--- BEGIN ENTRIES SHOWN ---

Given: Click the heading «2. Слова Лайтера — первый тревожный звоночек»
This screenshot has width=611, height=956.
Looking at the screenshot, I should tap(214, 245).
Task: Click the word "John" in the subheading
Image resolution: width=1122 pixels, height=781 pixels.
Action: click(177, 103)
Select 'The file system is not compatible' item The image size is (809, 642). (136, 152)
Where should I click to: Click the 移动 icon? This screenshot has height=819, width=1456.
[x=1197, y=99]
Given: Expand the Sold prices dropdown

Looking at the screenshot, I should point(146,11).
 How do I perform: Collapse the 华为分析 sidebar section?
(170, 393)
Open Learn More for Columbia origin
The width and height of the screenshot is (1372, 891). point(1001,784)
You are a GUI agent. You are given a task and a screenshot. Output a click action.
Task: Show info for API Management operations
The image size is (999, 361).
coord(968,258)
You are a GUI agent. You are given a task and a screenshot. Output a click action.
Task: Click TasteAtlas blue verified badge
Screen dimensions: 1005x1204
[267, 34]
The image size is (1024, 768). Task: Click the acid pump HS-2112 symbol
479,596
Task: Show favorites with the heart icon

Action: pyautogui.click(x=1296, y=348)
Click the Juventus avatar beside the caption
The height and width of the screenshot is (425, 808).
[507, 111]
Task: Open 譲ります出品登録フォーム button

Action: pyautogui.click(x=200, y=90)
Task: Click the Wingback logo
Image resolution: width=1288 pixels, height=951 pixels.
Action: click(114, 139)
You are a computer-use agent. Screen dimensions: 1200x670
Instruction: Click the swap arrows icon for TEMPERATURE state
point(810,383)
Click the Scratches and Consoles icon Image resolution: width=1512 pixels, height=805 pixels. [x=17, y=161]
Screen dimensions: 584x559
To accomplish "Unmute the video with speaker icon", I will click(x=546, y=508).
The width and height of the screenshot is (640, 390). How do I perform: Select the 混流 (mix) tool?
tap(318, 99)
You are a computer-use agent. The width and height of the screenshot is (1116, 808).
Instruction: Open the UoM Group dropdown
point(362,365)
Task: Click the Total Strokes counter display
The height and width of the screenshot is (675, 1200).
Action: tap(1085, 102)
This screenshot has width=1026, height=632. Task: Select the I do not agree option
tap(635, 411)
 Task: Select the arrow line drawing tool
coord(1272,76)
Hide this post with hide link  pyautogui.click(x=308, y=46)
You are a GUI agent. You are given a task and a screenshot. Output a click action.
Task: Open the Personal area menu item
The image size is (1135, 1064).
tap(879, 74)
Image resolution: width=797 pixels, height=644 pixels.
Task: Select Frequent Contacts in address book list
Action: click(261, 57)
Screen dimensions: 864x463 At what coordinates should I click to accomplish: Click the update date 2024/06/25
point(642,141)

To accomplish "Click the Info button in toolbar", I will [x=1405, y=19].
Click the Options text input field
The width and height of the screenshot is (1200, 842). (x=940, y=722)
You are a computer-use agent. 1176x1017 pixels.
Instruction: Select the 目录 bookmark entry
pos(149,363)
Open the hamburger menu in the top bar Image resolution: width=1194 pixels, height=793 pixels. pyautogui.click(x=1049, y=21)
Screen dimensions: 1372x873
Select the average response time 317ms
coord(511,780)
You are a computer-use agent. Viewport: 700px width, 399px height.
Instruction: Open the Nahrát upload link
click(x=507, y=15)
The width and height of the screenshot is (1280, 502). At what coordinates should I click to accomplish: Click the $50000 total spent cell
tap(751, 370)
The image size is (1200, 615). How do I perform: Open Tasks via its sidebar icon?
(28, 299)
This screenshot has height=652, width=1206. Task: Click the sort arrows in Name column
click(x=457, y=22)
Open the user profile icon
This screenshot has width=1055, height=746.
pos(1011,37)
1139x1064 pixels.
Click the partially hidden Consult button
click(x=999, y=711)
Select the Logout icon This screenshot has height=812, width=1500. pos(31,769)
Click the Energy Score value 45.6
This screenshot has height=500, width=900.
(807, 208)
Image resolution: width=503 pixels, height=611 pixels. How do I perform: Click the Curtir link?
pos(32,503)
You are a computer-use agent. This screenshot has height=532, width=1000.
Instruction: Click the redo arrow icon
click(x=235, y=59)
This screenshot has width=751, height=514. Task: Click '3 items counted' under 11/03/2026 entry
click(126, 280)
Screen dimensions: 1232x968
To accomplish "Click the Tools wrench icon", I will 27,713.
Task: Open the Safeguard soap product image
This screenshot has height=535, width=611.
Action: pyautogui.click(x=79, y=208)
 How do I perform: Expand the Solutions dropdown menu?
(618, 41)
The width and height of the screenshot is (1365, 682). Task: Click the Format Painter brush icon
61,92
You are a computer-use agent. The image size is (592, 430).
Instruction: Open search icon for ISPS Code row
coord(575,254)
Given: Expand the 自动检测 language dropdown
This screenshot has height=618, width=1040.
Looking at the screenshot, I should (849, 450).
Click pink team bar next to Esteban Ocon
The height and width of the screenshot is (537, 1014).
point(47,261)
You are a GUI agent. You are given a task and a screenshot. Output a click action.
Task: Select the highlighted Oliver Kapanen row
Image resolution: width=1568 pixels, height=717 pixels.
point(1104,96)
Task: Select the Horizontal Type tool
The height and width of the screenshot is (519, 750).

--- END ENTRIES SHOWN ---

**TASK INSTRUCTIONS**
Recast all of the records above as a JSON list of strings, one string per line, omitting blank lines.

**ANSWER**
[
  "Given: Click the heading «2. Слова Лайтера — первый тревожный звоночек»",
  "This screenshot has width=611, height=956.",
  "Looking at the screenshot, I should tap(214, 245).",
  "Task: Click the word \"John\" in the subheading",
  "Image resolution: width=1122 pixels, height=781 pixels.",
  "Action: click(177, 103)",
  "Select 'The file system is not compatible' item The image size is (809, 642). (136, 152)",
  "Where should I click to: Click the 移动 icon? This screenshot has height=819, width=1456.",
  "[x=1197, y=99]",
  "Given: Expand the Sold prices dropdown",
  "Looking at the screenshot, I should point(146,11).",
  " How do I perform: Collapse the 华为分析 sidebar section?",
  "(170, 393)",
  "Open Learn More for Columbia origin",
  "The width and height of the screenshot is (1372, 891). point(1001,784)",
  "You are a GUI agent. You are given a task and a screenshot. Output a click action.",
  "Task: Show info for API Management operations",
  "The image size is (999, 361).",
  "coord(968,258)",
  "You are a GUI agent. You are given a task and a screenshot. Output a click action.",
  "Task: Click TasteAtlas blue verified badge",
  "Screen dimensions: 1005x1204",
  "[267, 34]",
  "The image size is (1024, 768). Task: Click the acid pump HS-2112 symbol",
  "479,596",
  "Task: Show favorites with the heart icon",
  "Action: pyautogui.click(x=1296, y=348)",
  "Click the Juventus avatar beside the caption",
  "The height and width of the screenshot is (425, 808).",
  "[507, 111]",
  "Task: Open 譲ります出品登録フォーム button",
  "Action: pyautogui.click(x=200, y=90)",
  "Task: Click the Wingback logo",
  "Image resolution: width=1288 pixels, height=951 pixels.",
  "Action: click(114, 139)",
  "You are a computer-use agent. Screen dimensions: 1200x670",
  "Instruction: Click the swap arrows icon for TEMPERATURE state",
  "point(810,383)",
  "Click the Scratches and Consoles icon Image resolution: width=1512 pixels, height=805 pixels. [x=17, y=161]",
  "Screen dimensions: 584x559",
  "To accomplish \"Unmute the video with speaker icon\", I will click(x=546, y=508).",
  "The width and height of the screenshot is (640, 390). How do I perform: Select the 混流 (mix) tool?",
  "tap(318, 99)",
  "You are a computer-use agent. The width and height of the screenshot is (1116, 808).",
  "Instruction: Open the UoM Group dropdown",
  "point(362,365)",
  "Task: Click the Total Strokes counter display",
  "The height and width of the screenshot is (675, 1200).",
  "Action: tap(1085, 102)",
  "This screenshot has width=1026, height=632. Task: Select the I do not agree option",
  "tap(635, 411)",
  " Task: Select the arrow line drawing tool",
  "coord(1272,76)",
  "Hide this post with hide link  pyautogui.click(x=308, y=46)",
  "You are a GUI agent. You are given a task and a screenshot. Output a click action.",
  "Task: Open the Personal area menu item",
  "The image size is (1135, 1064).",
  "tap(879, 74)",
  "Image resolution: width=797 pixels, height=644 pixels.",
  "Task: Select Frequent Contacts in address book list",
  "Action: click(261, 57)",
  "Screen dimensions: 864x463 At what coordinates should I click to accomplish: Click the update date 2024/06/25",
  "point(642,141)",
  "To accomplish \"Click the Info button in toolbar\", I will [x=1405, y=19].",
  "Click the Options text input field",
  "The width and height of the screenshot is (1200, 842). (x=940, y=722)",
  "You are a computer-use agent. 1176x1017 pixels.",
  "Instruction: Select the 目录 bookmark entry",
  "pos(149,363)",
  "Open the hamburger menu in the top bar Image resolution: width=1194 pixels, height=793 pixels. pyautogui.click(x=1049, y=21)",
  "Screen dimensions: 1372x873",
  "Select the average response time 317ms",
  "coord(511,780)",
  "You are a computer-use agent. Viewport: 700px width, 399px height.",
  "Instruction: Open the Nahrát upload link",
  "click(x=507, y=15)",
  "The width and height of the screenshot is (1280, 502). At what coordinates should I click to accomplish: Click the $50000 total spent cell",
  "tap(751, 370)",
  "The image size is (1200, 615). How do I perform: Open Tasks via its sidebar icon?",
  "(28, 299)",
  "This screenshot has height=652, width=1206. Task: Click the sort arrows in Name column",
  "click(x=457, y=22)",
  "Open the user profile icon",
  "This screenshot has width=1055, height=746.",
  "pos(1011,37)",
  "1139x1064 pixels.",
  "Click the partially hidden Consult button",
  "click(x=999, y=711)",
  "Select the Logout icon This screenshot has height=812, width=1500. pos(31,769)",
  "Click the Energy Score value 45.6",
  "This screenshot has height=500, width=900.",
  "(807, 208)",
  "Image resolution: width=503 pixels, height=611 pixels. How do I perform: Click the Curtir link?",
  "pos(32,503)",
  "You are a computer-use agent. This screenshot has height=532, width=1000.",
  "Instruction: Click the redo arrow icon",
  "click(x=235, y=59)",
  "This screenshot has width=751, height=514. Task: Click '3 items counted' under 11/03/2026 entry",
  "click(126, 280)",
  "Screen dimensions: 1232x968",
  "To accomplish \"Click the Tools wrench icon\", I will 27,713.",
  "Task: Open the Safeguard soap product image",
  "This screenshot has height=535, width=611.",
  "Action: pyautogui.click(x=79, y=208)",
  " How do I perform: Expand the Solutions dropdown menu?",
  "(618, 41)",
  "The width and height of the screenshot is (1365, 682). Task: Click the Format Painter brush icon",
  "61,92",
  "You are a computer-use agent. The image size is (592, 430).",
  "Instruction: Open search icon for ISPS Code row",
  "coord(575,254)",
  "Given: Expand the 自动检测 language dropdown",
  "This screenshot has height=618, width=1040.",
  "Looking at the screenshot, I should (849, 450).",
  "Click pink team bar next to Esteban Ocon",
  "The height and width of the screenshot is (537, 1014).",
  "point(47,261)",
  "You are a GUI agent. You are given a task and a screenshot. Output a click action.",
  "Task: Select the highlighted Oliver Kapanen row",
  "Image resolution: width=1568 pixels, height=717 pixels.",
  "point(1104,96)",
  "Task: Select the Horizontal Type tool",
  "The height and width of the screenshot is (519, 750)."
]